MDM2/Notch-Ferroptosis crosstalk in cancer: Metabolic rewiring, Immune evasion, and Organ-Specific Metastasis
Abstract
Tumor progression is regulated by the crosstalk between the MDM2/Notch signaling pathway and ferroptosis, but the mechanisms of their interactions have not been systematically elucidated. This paper innovatively proposes the concept of the "MDM2/Notch-ferroptosis axis," revealing its three-dimensional network that drives immune evasion and organ-specific metastasis through metabolic reprogramming hubs (mitochondrial dysfunction, lipid peroxidation, and redox imbalance). The specific mechanisms include: Molecular interactions: MDM2 ubiquitination and degradation of NUMB activates Notch, stabilizes GPX4 to inhibit ferroptosis; Notch1 directly binds to GPX4 to maintain its activity, while the MDM2-p53 axis downregulates SLC7A11 to promote ferroptosis, forming a dynamic balance. Metabolism-immune evasion: The axis weakens T-cell function and promotes tumor immune tolerance by reducing mitochondrial respiration, altering lipid metabolism (e.g., lipid droplet accumulation), and regulating immune checkpoints (PD-L1). Organ metastasis mechanisms: Metabolic reprogramming (e.g., EMT and iron homeostasis imbalance) endows metastatic cells with ferroptosis resistance, driving directional metastasis to lymph nodes, lungs, and liver, with stromal cell metabolism and an immunosuppressive microenvironment being key.

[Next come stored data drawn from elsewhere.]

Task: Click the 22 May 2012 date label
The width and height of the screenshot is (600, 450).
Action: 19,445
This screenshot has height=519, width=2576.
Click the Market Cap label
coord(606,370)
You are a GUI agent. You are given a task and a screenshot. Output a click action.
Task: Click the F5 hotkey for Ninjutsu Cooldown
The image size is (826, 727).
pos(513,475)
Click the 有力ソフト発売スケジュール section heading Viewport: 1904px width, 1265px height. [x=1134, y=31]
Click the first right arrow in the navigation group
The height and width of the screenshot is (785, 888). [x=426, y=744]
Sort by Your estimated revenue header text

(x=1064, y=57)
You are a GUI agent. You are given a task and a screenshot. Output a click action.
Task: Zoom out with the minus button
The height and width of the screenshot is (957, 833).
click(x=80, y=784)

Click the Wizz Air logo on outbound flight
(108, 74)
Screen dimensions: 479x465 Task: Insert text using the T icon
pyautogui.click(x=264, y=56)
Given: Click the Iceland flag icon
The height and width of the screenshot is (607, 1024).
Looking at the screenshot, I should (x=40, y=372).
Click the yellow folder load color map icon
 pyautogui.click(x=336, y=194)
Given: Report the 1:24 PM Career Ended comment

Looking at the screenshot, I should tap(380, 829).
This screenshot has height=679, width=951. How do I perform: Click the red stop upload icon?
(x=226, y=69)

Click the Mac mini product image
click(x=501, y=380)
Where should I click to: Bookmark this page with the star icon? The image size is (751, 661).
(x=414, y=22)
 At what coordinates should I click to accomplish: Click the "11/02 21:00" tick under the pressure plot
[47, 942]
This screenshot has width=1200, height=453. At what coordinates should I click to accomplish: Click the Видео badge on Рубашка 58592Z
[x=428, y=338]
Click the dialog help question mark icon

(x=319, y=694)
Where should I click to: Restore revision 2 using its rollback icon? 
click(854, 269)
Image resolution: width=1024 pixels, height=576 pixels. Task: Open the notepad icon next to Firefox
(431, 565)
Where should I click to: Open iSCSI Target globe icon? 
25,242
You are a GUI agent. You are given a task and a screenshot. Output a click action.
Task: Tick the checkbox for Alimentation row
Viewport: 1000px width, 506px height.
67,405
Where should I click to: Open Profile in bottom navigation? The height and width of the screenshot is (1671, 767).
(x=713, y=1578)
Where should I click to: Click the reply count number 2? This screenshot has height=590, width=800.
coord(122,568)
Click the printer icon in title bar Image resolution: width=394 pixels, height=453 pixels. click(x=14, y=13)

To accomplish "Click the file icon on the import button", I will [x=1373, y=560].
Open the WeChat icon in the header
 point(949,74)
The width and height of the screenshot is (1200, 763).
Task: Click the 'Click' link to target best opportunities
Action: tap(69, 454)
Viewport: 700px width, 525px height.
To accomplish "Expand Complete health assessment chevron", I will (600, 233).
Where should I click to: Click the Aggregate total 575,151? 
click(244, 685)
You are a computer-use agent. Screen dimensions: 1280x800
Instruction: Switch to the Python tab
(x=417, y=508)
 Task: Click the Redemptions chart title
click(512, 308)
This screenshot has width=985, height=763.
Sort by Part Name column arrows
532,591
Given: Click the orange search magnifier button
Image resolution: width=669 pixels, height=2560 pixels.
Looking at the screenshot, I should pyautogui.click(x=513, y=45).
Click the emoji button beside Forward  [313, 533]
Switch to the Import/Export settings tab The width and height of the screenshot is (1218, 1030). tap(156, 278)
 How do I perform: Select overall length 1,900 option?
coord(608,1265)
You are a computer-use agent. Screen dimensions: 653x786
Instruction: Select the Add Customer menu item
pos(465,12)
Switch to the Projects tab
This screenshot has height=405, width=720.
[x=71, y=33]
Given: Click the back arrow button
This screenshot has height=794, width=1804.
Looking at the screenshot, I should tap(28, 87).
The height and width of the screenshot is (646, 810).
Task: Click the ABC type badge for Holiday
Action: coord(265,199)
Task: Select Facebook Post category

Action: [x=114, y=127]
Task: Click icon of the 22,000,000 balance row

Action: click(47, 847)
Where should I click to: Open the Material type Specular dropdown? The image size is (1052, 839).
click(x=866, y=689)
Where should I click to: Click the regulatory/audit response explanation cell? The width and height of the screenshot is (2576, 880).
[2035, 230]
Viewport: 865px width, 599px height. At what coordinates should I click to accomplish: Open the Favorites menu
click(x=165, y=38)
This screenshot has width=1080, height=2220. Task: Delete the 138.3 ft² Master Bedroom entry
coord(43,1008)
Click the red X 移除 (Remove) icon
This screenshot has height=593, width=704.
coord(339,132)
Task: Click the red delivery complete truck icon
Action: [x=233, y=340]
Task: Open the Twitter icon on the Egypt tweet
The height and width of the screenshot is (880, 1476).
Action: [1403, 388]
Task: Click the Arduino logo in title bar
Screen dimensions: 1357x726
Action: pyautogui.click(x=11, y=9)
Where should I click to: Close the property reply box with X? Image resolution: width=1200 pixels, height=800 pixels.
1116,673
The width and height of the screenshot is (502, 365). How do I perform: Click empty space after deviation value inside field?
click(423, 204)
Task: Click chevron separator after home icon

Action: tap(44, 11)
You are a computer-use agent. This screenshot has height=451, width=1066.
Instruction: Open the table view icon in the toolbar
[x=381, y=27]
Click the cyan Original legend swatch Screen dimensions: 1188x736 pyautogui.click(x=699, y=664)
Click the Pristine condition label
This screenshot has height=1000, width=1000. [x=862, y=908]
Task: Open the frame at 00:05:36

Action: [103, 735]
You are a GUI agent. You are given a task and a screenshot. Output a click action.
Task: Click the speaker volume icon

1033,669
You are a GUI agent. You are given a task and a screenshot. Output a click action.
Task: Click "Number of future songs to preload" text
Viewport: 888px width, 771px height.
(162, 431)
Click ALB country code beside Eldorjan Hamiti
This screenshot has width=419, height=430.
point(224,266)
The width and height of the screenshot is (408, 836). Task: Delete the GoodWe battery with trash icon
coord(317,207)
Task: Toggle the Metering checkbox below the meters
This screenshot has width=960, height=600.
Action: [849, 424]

Therapeutic contradictions and strategies: Targeted therapies face contradictions of activation and resistance rebound, while spatiotemporally specific interventions (e.g., photocontrolled nanodelivery and smart hydrogels) can precisely induce ferroptosis and synergize with immunotherapy. This review provides new strategies for targeting the axis network, advancing precision cancer therapy.